Goal of the exercise: Could you lay out everything from the line containing "will [316, 111]." down to the line containing "Action: [620, 22]", both included, as a JSON list of strings with one string per line and no blank lines?

Dataset content:

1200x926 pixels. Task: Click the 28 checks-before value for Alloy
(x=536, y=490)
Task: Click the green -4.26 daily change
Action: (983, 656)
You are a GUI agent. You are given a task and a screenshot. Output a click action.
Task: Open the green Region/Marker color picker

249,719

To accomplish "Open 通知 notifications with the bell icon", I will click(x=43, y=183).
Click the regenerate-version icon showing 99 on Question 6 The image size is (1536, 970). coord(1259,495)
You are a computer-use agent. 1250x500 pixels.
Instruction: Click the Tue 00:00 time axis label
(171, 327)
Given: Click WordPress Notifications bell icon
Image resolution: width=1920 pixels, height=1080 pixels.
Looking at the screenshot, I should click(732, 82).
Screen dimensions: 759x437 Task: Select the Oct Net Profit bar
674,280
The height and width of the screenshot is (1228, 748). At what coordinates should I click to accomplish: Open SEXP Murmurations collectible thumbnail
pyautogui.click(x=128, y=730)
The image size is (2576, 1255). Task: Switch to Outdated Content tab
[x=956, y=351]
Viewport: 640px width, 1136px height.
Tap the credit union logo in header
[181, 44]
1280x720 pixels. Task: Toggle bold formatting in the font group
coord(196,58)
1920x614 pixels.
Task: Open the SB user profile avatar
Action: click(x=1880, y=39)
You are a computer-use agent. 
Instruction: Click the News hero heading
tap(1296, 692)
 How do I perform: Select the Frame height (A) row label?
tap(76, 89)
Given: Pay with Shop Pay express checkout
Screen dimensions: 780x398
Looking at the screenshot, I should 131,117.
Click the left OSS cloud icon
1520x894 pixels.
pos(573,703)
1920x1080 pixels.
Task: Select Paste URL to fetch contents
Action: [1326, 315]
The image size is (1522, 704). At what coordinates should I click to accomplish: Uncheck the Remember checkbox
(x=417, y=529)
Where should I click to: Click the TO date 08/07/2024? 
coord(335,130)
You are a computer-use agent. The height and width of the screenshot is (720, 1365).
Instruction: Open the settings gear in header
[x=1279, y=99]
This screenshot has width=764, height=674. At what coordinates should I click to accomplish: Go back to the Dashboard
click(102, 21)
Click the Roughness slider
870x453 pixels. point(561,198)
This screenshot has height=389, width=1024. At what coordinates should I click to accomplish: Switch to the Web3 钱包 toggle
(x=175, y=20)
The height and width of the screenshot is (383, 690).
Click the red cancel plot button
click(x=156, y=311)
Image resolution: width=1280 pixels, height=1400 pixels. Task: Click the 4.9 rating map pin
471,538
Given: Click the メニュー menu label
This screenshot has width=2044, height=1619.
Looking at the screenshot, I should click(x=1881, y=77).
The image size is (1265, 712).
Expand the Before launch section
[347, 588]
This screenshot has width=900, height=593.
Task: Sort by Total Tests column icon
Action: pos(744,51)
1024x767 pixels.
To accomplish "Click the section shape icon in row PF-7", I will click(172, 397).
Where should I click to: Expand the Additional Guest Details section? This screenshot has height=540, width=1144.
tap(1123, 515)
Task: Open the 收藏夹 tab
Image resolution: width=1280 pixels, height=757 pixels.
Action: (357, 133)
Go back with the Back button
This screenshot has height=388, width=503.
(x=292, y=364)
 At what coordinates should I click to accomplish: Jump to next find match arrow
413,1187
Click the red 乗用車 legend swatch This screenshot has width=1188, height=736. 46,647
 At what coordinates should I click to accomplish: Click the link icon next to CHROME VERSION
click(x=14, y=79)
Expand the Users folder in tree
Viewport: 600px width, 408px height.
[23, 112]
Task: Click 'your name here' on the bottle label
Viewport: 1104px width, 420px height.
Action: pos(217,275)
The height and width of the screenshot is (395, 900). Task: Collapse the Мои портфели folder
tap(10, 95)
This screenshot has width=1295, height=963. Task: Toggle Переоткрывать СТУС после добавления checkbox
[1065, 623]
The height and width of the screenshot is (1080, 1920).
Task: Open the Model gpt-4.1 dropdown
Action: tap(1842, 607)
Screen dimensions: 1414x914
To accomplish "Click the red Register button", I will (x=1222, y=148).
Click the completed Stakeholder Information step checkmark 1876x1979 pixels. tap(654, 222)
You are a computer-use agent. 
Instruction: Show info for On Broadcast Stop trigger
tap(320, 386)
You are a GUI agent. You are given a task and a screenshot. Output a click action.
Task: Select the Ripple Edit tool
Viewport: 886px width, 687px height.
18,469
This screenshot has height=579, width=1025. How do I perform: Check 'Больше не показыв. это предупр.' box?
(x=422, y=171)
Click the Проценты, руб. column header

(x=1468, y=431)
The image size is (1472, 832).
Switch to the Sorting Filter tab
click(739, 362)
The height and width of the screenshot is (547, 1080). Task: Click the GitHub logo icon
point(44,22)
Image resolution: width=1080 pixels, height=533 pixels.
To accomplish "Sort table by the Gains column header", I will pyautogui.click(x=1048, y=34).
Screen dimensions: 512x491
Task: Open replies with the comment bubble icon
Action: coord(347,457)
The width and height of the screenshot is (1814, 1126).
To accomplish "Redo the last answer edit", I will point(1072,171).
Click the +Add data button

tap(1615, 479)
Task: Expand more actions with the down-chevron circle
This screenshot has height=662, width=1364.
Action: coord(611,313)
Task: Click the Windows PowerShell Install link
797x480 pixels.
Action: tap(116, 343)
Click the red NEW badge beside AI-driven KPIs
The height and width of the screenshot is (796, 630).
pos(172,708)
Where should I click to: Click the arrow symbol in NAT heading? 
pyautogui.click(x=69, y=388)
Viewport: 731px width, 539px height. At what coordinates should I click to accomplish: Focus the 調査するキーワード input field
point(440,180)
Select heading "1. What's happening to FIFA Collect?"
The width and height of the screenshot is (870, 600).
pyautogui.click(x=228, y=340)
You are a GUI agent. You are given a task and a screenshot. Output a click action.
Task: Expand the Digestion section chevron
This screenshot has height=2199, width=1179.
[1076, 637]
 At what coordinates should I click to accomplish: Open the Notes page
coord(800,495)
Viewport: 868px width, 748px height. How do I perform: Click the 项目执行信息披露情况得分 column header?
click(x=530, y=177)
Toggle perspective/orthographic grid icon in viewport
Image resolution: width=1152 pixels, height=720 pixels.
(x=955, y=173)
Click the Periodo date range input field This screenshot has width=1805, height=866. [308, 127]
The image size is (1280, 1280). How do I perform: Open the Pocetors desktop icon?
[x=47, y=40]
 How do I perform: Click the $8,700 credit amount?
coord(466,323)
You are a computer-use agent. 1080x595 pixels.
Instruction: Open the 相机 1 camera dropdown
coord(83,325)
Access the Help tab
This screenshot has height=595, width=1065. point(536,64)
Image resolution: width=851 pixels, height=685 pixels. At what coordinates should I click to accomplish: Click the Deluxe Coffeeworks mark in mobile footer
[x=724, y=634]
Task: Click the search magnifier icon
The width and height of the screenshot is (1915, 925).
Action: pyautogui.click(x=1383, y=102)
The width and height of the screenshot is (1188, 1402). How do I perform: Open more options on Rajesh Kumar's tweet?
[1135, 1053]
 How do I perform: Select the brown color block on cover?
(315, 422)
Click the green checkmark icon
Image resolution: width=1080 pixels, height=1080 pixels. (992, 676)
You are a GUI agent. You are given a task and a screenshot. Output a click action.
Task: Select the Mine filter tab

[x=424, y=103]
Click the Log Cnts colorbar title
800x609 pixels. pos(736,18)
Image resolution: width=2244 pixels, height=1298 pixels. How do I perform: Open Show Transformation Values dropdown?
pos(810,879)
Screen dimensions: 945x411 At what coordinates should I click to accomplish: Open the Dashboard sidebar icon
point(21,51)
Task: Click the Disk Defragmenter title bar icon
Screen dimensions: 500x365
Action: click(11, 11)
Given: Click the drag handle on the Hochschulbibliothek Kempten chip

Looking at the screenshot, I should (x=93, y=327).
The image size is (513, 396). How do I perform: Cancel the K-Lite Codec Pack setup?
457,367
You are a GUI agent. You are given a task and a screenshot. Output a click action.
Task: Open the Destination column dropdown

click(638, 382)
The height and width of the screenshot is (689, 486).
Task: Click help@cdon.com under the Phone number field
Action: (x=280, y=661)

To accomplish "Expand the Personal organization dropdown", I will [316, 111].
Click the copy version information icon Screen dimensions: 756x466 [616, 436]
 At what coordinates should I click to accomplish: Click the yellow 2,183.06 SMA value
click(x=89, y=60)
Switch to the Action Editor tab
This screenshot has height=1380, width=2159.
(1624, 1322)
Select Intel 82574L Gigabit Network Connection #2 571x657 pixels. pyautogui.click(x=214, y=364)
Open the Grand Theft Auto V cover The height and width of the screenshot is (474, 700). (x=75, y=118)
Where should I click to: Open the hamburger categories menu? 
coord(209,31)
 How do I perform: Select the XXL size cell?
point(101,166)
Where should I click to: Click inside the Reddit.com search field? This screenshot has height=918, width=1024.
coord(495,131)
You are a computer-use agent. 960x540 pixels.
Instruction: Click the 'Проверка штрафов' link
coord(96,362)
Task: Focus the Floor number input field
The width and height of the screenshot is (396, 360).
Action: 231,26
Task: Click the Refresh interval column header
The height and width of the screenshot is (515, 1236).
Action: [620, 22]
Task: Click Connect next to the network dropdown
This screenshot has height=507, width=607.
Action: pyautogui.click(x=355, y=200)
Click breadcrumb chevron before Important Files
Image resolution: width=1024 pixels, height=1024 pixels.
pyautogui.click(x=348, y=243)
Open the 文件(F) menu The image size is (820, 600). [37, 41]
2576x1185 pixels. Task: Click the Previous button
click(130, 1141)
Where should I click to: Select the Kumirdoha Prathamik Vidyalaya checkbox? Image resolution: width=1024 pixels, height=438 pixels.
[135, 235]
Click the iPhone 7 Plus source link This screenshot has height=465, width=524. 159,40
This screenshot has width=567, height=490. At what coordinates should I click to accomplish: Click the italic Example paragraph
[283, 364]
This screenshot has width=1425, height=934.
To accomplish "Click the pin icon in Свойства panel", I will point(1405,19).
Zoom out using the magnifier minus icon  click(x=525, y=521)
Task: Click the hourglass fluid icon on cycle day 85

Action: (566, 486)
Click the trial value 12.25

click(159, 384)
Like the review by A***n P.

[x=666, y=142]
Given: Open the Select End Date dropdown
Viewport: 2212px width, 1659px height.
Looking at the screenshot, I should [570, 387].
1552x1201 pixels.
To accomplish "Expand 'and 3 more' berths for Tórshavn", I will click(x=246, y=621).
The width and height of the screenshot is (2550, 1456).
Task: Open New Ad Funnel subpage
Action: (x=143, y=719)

Written answer:
[
  "To accomplish \"Expand the Personal organization dropdown\", I will [316, 111].",
  "Click the copy version information icon Screen dimensions: 756x466 [616, 436]",
  " At what coordinates should I click to accomplish: Click the yellow 2,183.06 SMA value",
  "click(x=89, y=60)",
  "Switch to the Action Editor tab",
  "This screenshot has height=1380, width=2159.",
  "(1624, 1322)",
  "Select Intel 82574L Gigabit Network Connection #2 571x657 pixels. pyautogui.click(x=214, y=364)",
  "Open the Grand Theft Auto V cover The height and width of the screenshot is (474, 700). (x=75, y=118)",
  "Where should I click to: Open the hamburger categories menu? ",
  "coord(209,31)",
  " How do I perform: Select the XXL size cell?",
  "point(101,166)",
  "Where should I click to: Click inside the Reddit.com search field? This screenshot has height=918, width=1024.",
  "coord(495,131)",
  "You are a computer-use agent. 960x540 pixels.",
  "Instruction: Click the 'Проверка штрафов' link",
  "coord(96,362)",
  "Task: Focus the Floor number input field",
  "The width and height of the screenshot is (396, 360).",
  "Action: 231,26",
  "Task: Click the Refresh interval column header",
  "The height and width of the screenshot is (515, 1236).",
  "Action: [620, 22]"
]